Excerpts from a dataset:
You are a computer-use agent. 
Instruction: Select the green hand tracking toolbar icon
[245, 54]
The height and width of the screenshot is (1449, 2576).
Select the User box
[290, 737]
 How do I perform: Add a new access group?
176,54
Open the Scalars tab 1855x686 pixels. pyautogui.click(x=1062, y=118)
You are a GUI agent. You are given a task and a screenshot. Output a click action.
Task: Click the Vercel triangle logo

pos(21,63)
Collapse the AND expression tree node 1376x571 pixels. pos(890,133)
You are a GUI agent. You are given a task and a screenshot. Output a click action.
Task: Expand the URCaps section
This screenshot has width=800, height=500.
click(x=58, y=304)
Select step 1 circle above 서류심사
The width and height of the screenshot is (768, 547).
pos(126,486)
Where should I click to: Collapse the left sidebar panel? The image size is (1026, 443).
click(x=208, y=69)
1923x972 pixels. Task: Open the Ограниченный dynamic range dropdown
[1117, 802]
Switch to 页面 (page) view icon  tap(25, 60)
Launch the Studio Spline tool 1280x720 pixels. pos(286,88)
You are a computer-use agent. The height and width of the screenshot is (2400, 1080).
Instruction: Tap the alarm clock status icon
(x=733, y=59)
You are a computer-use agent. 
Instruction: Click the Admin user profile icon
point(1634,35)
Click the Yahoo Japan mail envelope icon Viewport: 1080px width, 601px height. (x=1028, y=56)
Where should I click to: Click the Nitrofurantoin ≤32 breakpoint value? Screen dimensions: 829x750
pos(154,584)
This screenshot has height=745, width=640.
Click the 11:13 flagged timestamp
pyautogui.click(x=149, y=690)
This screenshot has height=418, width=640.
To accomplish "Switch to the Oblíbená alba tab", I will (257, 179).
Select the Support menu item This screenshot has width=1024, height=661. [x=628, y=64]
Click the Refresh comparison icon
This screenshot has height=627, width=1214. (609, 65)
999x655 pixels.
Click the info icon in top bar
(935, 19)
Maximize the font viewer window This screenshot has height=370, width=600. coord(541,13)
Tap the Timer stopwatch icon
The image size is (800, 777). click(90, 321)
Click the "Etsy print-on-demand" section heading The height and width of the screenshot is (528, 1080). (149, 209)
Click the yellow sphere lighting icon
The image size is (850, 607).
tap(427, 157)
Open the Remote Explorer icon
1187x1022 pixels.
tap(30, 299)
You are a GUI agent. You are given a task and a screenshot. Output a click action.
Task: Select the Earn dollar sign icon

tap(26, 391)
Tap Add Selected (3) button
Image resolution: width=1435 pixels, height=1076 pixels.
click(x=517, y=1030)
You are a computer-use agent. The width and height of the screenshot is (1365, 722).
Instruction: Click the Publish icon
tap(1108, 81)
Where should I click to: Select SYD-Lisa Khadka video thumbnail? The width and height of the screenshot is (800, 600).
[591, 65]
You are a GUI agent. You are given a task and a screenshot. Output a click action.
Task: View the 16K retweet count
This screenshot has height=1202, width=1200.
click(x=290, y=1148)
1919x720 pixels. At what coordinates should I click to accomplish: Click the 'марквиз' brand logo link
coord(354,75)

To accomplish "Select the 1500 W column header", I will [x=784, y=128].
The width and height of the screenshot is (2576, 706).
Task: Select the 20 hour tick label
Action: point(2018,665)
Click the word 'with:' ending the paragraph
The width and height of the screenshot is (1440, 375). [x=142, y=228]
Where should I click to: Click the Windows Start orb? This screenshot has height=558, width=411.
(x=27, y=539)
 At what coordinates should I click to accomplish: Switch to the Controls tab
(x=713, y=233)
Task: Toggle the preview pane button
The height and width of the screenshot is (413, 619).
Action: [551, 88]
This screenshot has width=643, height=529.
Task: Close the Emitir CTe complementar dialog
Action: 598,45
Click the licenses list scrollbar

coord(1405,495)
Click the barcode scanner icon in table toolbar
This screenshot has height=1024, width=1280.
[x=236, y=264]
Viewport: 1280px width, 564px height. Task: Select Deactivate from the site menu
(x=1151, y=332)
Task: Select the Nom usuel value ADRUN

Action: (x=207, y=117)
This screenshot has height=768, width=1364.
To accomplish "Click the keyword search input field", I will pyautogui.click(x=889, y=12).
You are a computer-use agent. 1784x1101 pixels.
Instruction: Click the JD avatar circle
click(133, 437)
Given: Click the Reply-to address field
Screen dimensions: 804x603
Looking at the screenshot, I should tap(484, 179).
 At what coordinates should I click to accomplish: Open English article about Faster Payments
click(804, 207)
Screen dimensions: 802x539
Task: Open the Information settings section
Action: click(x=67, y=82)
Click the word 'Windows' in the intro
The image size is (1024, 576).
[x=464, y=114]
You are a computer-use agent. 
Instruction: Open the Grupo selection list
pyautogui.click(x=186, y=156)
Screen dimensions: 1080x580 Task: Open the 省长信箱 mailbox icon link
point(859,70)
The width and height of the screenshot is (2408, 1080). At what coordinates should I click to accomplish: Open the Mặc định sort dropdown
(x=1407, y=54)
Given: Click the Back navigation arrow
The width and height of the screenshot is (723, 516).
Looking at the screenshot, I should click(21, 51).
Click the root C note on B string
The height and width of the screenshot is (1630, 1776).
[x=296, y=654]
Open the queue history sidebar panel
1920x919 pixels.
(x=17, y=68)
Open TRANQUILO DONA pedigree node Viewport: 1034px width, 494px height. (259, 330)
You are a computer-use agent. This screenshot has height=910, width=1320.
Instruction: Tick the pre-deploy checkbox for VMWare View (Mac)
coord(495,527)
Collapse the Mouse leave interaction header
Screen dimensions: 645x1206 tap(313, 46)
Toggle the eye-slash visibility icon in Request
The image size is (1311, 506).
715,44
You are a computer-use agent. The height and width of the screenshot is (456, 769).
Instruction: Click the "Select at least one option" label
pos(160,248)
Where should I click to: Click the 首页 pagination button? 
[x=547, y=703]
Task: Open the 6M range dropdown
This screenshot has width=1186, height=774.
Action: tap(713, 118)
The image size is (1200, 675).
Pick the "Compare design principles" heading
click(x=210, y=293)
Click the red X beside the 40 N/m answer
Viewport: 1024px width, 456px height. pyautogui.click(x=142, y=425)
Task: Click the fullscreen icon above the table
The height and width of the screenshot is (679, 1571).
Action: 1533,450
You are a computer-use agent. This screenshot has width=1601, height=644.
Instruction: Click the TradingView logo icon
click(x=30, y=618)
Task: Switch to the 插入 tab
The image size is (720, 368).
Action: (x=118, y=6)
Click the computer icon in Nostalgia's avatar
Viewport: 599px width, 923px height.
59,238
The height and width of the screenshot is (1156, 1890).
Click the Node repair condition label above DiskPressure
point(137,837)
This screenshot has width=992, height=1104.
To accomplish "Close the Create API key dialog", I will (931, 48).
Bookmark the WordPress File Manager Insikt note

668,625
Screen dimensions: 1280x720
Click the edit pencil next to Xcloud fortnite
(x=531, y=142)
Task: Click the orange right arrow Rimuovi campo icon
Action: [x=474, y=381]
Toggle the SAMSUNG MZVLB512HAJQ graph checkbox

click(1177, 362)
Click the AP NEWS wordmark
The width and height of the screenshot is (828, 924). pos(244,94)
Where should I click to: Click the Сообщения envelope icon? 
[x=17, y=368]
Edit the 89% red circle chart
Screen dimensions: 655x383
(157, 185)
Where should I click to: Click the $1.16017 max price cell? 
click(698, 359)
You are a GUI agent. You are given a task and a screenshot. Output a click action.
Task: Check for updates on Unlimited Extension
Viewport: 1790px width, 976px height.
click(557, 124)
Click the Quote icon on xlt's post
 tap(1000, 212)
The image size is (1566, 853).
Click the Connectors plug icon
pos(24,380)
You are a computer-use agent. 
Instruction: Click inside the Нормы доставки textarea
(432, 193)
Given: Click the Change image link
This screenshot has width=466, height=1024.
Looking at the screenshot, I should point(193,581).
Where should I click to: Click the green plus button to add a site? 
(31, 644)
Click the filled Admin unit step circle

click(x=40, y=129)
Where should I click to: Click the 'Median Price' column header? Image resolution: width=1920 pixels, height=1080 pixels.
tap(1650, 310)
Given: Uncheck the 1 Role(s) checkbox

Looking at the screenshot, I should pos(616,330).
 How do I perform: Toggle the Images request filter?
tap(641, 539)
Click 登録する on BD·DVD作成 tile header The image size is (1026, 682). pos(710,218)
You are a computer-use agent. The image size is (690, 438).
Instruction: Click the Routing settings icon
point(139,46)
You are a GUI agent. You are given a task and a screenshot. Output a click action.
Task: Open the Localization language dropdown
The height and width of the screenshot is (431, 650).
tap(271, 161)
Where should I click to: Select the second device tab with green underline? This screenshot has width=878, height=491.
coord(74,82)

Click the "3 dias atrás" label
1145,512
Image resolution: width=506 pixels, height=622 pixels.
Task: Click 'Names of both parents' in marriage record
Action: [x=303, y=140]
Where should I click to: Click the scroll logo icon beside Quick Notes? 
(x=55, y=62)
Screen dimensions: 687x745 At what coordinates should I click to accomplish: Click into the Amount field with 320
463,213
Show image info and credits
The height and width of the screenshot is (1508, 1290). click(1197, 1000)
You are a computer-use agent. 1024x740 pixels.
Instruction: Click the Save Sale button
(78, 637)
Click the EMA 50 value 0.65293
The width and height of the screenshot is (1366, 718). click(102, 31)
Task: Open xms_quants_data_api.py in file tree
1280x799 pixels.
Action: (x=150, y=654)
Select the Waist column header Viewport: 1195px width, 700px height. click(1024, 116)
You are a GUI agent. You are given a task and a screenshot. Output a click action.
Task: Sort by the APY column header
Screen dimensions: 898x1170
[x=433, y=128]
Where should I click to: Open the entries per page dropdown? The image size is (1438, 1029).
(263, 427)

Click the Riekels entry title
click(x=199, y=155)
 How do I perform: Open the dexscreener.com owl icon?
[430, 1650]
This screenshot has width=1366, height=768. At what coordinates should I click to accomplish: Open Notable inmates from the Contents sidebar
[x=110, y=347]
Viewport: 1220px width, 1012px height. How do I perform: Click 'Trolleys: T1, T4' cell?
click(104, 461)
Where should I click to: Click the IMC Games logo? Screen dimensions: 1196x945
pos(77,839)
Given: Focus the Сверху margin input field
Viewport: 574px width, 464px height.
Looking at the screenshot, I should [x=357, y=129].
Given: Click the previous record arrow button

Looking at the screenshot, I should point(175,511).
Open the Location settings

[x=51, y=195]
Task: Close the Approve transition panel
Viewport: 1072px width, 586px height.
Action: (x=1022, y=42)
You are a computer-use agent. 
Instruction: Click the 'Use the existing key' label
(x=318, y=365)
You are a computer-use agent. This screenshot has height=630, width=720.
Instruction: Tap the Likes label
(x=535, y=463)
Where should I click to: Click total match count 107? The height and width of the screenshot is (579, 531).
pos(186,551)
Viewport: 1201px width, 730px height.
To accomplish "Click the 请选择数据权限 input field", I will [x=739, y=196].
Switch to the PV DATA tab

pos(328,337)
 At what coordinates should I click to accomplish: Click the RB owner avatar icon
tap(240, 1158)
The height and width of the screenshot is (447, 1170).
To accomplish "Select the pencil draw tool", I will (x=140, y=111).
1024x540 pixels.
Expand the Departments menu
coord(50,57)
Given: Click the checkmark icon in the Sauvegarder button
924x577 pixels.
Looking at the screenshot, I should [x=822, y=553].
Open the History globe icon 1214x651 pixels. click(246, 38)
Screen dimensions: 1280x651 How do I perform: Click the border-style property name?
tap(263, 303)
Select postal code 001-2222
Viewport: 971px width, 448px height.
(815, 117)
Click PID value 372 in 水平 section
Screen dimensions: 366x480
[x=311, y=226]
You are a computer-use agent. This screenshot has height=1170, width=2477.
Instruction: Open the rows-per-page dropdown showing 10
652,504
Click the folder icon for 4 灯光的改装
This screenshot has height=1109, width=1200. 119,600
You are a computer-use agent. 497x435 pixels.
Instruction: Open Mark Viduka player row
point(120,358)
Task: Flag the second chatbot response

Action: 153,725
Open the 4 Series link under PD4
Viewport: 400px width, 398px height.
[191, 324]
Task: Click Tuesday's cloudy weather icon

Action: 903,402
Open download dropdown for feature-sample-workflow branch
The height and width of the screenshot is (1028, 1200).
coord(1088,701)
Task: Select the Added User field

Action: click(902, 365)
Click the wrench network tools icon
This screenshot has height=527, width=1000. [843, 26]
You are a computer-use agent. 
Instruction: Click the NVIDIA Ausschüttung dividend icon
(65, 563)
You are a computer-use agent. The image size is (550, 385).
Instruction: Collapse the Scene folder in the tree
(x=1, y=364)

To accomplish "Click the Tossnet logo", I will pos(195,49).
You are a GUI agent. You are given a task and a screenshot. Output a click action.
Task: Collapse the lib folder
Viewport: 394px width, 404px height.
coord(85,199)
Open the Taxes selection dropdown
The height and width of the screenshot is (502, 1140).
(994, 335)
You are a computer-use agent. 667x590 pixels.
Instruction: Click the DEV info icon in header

The problem: Give again exactly, and only, the lines above starting at the one with "Screen dimensions: 1280x720" and ending at the one with "Click 登録する on".

Output:
Screen dimensions: 1280x720
Click the edit pencil next to Xcloud fortnite
(x=531, y=142)
Task: Click the orange right arrow Rimuovi campo icon
Action: [x=474, y=381]
Toggle the SAMSUNG MZVLB512HAJQ graph checkbox

click(1177, 362)
Click the AP NEWS wordmark
The width and height of the screenshot is (828, 924). pos(244,94)
Where should I click to: Click the Сообщения envelope icon? 
[x=17, y=368]
Edit the 89% red circle chart
Screen dimensions: 655x383
(157, 185)
Where should I click to: Click the $1.16017 max price cell? 
click(698, 359)
You are a GUI agent. You are given a task and a screenshot. Output a click action.
Task: Check for updates on Unlimited Extension
Viewport: 1790px width, 976px height.
click(557, 124)
Click the Quote icon on xlt's post
 tap(1000, 212)
The image size is (1566, 853).
Click the Connectors plug icon
pos(24,380)
You are a computer-use agent. 
Instruction: Click inside the Нормы доставки textarea
(432, 193)
Given: Click the Change image link
This screenshot has width=466, height=1024.
Looking at the screenshot, I should point(193,581).
Where should I click to: Click the green plus button to add a site? 
(31, 644)
Click the filled Admin unit step circle

click(x=40, y=129)
Where should I click to: Click the 'Median Price' column header? Image resolution: width=1920 pixels, height=1080 pixels.
tap(1650, 310)
Given: Uncheck the 1 Role(s) checkbox

Looking at the screenshot, I should pos(616,330).
 How do I perform: Toggle the Images request filter?
tap(641, 539)
Click 登録する on BD·DVD作成 tile header The image size is (1026, 682). pos(710,218)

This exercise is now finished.